Betty spend one memorable year at Linfield College and remained a loyal Wildcat all her life. She was a welder’s assistant in the Portland shipyards during World War II. She married Marvin Johnson and together they had 4 children: Jenny, Liz, Pete and Jerome. The family lived in Albany, Oregon where Betty was a valued volunteer with the PTA, Bluebird and Campfire Girls and a loyal supporter of her sons’ sporting events. Every year on the last day of school her children took one of her delicious pies to school as a thank you to their teachers. She embarrassed her children by singing while driving their carpools or in the produce aisle of the grocery store.

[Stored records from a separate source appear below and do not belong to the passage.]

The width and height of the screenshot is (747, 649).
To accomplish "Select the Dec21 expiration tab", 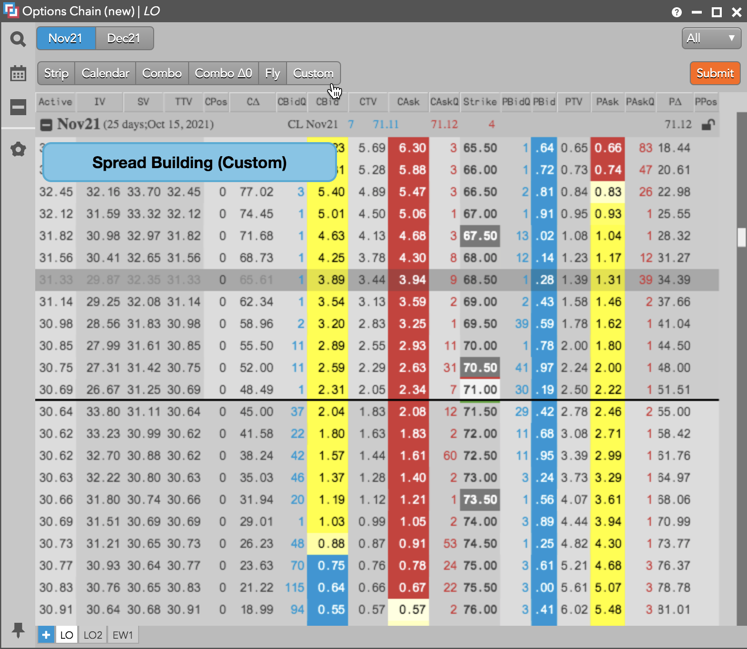I will (125, 38).
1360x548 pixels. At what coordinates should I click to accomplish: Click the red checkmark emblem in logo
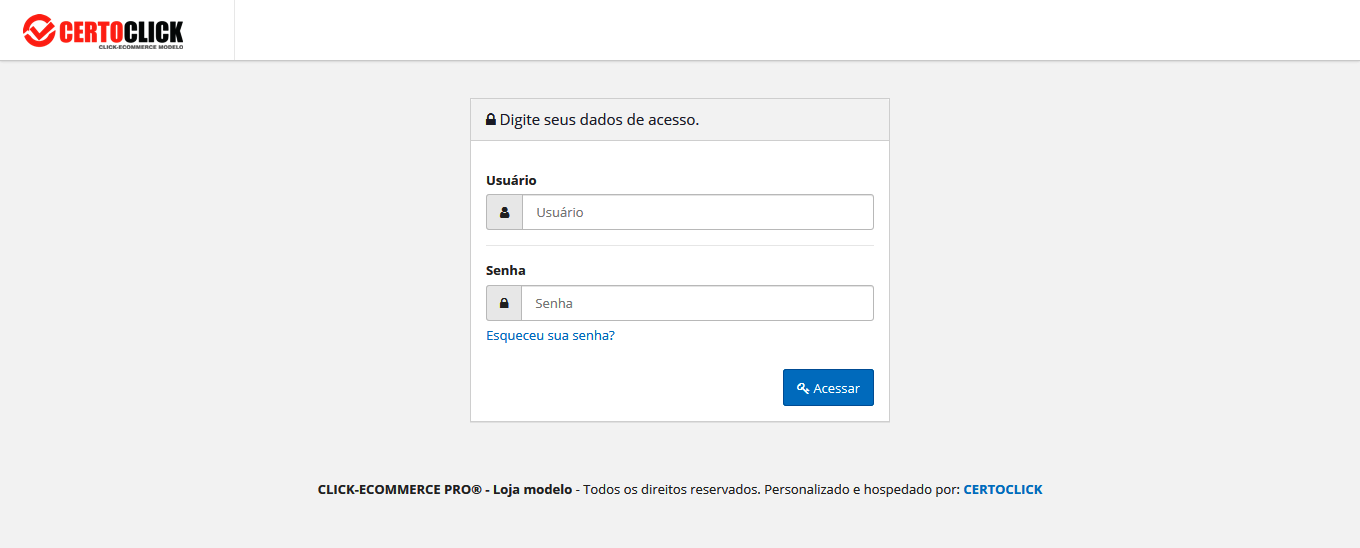(x=39, y=31)
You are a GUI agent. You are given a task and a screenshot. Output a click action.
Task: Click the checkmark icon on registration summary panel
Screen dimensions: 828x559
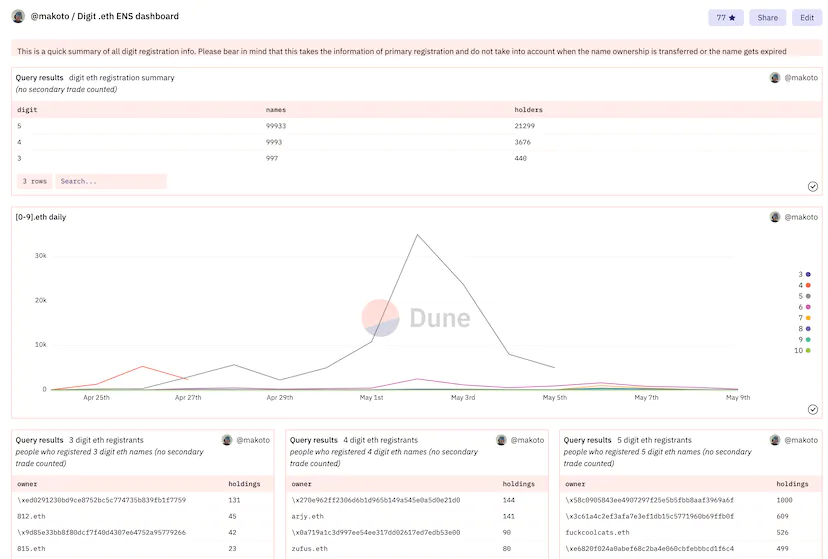click(813, 186)
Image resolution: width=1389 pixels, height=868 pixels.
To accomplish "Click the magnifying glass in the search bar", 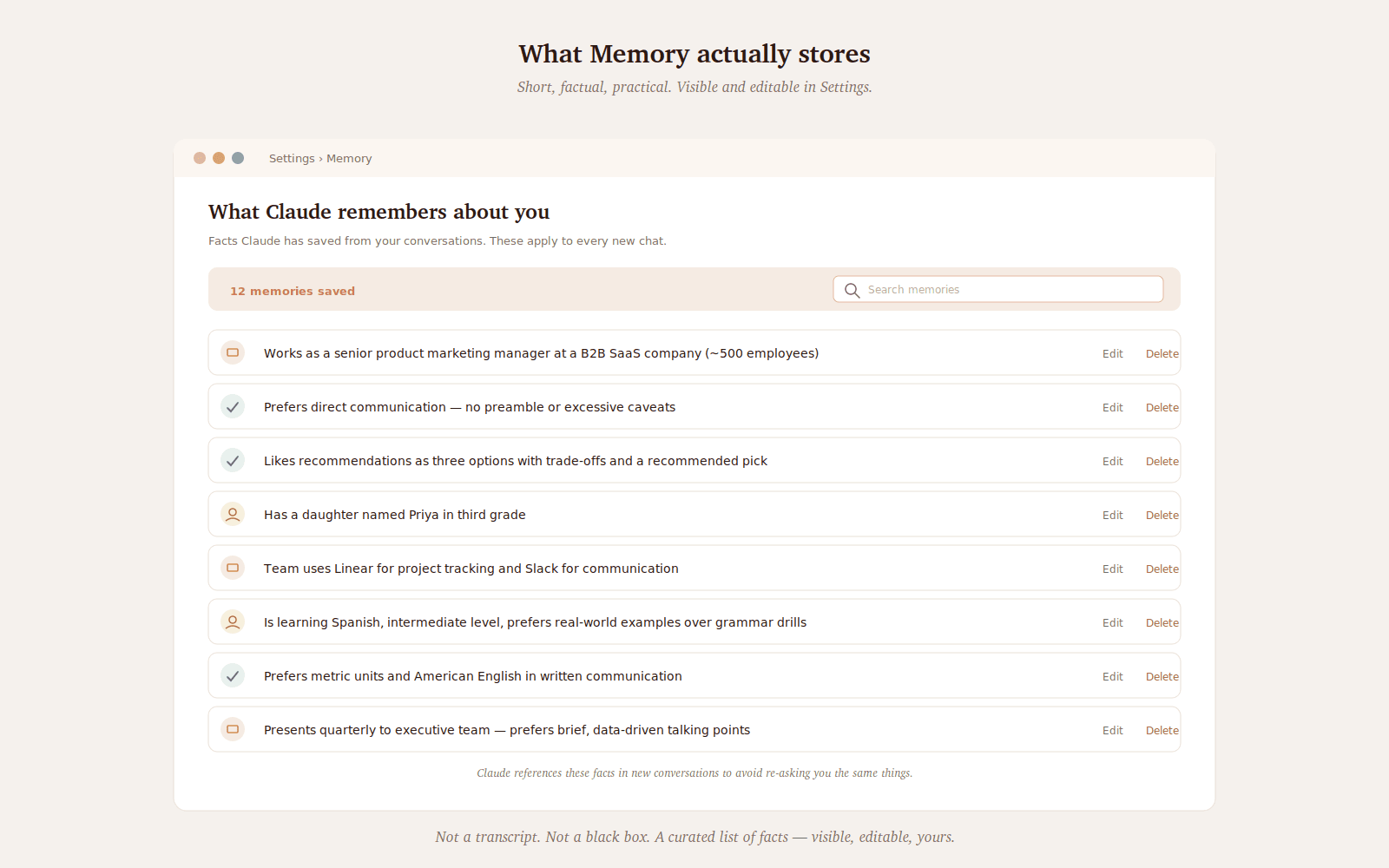I will (x=852, y=290).
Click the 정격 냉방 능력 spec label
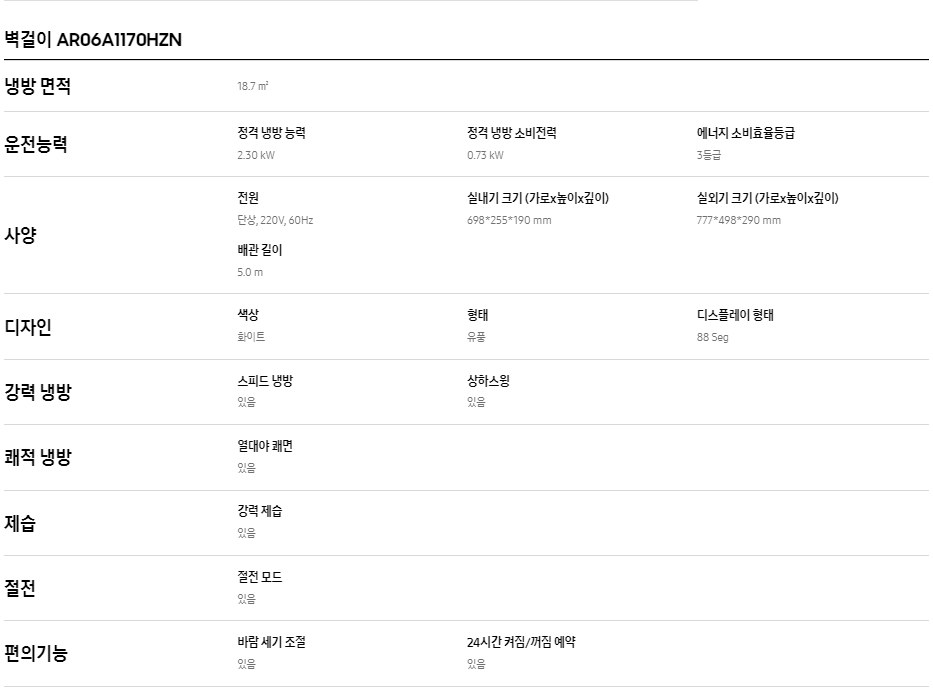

In 1972 Betty married Jeff Dargis and moved to West Linn, Oregon. She accompanied Jeff on many fishing trips but was never a fishing person herself. It was while sitting in the boat while Jeff fished Diamond Lake that she decided she would climb Mount Theilson. She recruited several of her children and lead that first hiking expedition. These hikes were to become annual events. Betty would organize the trek and her children, their spouses and eventually grandchildren followed along up the South Sister and Mount St. Helens to name a couple.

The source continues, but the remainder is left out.